Description of the task >>
Which lines of the records below contain the word "computer"? Copy each of them out.

::: Information :::

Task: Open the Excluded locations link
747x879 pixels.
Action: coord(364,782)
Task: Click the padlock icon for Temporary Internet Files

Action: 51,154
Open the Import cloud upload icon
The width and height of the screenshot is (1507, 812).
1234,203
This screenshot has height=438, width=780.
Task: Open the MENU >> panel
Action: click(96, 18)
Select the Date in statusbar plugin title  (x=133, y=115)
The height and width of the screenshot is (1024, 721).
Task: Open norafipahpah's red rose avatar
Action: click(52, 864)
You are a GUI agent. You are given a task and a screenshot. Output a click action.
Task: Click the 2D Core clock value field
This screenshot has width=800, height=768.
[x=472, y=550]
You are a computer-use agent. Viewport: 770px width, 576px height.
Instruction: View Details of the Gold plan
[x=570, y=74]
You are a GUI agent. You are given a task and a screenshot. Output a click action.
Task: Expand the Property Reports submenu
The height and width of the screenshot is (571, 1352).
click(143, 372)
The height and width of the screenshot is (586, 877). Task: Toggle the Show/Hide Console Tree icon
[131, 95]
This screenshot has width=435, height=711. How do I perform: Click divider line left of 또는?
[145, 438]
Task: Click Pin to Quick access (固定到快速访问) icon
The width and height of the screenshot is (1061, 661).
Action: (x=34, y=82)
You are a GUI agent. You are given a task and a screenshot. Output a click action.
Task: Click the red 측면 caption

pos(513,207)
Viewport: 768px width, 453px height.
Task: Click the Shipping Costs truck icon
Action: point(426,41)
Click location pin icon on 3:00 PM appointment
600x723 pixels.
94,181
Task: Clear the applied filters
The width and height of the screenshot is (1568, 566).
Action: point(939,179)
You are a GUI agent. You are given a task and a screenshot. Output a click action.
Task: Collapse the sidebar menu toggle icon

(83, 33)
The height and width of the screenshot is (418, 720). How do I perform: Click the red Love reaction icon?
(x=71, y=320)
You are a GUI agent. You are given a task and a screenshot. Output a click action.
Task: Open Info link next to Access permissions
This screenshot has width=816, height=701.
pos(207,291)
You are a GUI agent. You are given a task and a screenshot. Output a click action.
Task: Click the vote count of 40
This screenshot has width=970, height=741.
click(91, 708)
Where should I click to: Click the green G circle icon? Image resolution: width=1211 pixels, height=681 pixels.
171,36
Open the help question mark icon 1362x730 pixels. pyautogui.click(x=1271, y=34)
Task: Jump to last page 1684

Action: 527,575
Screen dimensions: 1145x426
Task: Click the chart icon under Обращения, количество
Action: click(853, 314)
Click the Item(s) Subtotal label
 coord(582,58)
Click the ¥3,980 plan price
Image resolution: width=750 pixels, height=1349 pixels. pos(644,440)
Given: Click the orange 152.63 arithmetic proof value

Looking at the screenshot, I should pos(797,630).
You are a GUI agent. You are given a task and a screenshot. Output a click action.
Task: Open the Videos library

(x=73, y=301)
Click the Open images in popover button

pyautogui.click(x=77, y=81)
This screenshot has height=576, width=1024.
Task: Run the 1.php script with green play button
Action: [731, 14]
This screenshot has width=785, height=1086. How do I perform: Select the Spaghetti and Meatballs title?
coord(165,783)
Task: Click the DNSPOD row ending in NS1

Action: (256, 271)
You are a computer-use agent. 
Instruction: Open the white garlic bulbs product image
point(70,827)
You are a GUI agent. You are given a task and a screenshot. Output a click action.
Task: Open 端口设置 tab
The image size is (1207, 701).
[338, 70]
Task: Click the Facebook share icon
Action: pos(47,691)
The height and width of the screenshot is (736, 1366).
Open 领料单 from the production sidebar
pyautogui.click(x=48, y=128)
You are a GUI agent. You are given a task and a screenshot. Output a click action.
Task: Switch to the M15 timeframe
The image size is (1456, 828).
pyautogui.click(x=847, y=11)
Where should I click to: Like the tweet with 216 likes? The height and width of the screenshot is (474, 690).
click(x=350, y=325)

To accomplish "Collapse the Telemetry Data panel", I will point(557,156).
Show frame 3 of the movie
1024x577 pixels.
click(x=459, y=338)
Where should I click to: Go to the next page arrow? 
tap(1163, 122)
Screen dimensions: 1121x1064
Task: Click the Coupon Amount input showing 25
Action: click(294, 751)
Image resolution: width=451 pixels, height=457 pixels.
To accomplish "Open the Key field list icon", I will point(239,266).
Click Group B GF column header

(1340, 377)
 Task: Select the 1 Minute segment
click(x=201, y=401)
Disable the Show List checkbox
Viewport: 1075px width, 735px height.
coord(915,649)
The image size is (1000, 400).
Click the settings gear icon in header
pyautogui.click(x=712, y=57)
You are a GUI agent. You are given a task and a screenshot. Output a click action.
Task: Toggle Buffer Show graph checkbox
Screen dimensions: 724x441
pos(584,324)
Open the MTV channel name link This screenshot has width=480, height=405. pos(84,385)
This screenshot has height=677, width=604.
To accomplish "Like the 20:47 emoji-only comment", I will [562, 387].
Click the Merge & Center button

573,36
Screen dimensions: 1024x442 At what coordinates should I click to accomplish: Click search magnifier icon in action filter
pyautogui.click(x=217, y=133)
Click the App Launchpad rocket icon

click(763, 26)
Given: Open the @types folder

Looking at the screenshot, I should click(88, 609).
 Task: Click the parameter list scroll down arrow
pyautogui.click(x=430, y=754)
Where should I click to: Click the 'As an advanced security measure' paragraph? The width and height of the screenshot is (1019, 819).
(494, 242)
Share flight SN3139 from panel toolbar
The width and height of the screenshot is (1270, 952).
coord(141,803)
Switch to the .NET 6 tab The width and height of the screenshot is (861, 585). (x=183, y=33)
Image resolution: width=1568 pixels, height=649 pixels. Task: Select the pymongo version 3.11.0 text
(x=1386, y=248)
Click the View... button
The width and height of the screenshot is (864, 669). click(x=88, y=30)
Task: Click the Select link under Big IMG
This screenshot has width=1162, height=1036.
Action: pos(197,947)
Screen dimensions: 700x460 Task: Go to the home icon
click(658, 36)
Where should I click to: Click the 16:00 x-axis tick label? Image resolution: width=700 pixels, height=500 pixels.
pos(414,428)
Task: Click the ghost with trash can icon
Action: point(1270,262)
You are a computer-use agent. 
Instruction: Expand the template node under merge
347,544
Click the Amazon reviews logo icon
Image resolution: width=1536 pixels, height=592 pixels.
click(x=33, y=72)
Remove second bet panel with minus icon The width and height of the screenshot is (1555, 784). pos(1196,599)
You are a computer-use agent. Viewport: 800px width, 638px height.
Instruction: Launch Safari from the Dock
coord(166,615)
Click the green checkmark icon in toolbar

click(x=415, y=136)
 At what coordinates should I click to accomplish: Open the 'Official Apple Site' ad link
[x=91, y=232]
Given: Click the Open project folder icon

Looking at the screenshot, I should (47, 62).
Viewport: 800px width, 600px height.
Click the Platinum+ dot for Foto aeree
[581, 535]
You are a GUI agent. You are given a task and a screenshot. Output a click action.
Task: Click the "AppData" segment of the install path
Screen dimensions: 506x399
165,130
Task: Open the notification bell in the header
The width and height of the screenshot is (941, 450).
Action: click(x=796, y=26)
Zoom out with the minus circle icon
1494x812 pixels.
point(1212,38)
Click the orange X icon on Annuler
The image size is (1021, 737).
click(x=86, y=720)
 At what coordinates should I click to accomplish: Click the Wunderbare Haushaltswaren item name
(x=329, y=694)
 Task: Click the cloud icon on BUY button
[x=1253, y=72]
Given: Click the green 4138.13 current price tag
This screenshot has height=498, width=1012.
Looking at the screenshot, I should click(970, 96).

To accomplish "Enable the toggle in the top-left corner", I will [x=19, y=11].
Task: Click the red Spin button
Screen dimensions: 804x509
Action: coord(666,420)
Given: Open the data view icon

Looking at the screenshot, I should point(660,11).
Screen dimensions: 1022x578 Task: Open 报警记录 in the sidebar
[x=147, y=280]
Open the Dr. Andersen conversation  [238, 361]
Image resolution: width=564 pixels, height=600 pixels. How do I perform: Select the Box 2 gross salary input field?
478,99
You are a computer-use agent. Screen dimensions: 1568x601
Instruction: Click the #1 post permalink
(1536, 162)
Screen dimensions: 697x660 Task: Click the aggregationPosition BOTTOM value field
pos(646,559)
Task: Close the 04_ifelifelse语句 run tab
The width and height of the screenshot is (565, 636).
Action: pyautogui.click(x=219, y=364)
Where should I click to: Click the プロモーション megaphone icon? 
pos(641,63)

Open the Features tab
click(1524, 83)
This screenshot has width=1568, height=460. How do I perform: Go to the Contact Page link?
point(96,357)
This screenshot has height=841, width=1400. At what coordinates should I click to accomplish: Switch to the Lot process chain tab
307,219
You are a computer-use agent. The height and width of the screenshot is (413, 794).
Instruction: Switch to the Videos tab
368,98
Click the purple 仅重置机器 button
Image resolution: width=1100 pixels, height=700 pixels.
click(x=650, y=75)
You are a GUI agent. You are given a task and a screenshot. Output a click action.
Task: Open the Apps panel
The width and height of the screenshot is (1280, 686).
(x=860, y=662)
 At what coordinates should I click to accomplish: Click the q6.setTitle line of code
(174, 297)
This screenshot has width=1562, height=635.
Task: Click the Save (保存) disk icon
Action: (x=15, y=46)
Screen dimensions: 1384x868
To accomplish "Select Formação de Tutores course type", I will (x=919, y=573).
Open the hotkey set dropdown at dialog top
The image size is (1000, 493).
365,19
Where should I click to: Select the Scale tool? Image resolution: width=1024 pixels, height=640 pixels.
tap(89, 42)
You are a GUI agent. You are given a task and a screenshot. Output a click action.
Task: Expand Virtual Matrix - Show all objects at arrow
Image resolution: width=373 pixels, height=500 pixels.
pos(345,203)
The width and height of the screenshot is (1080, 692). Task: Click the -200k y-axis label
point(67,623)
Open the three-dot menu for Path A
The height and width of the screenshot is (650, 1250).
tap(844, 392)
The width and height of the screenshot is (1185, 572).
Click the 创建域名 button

:::

Solution >>
You are a computer-use agent. Viewport: 770px width, 576px height.
You are a computer-use agent. 
You are a computer-use agent. 
You are a computer-use agent. Viewport: 800px width, 638px height.
You are a computer-use agent. Screen dimensions: 1568x601
You are a computer-use agent. The height and width of the screenshot is (413, 794).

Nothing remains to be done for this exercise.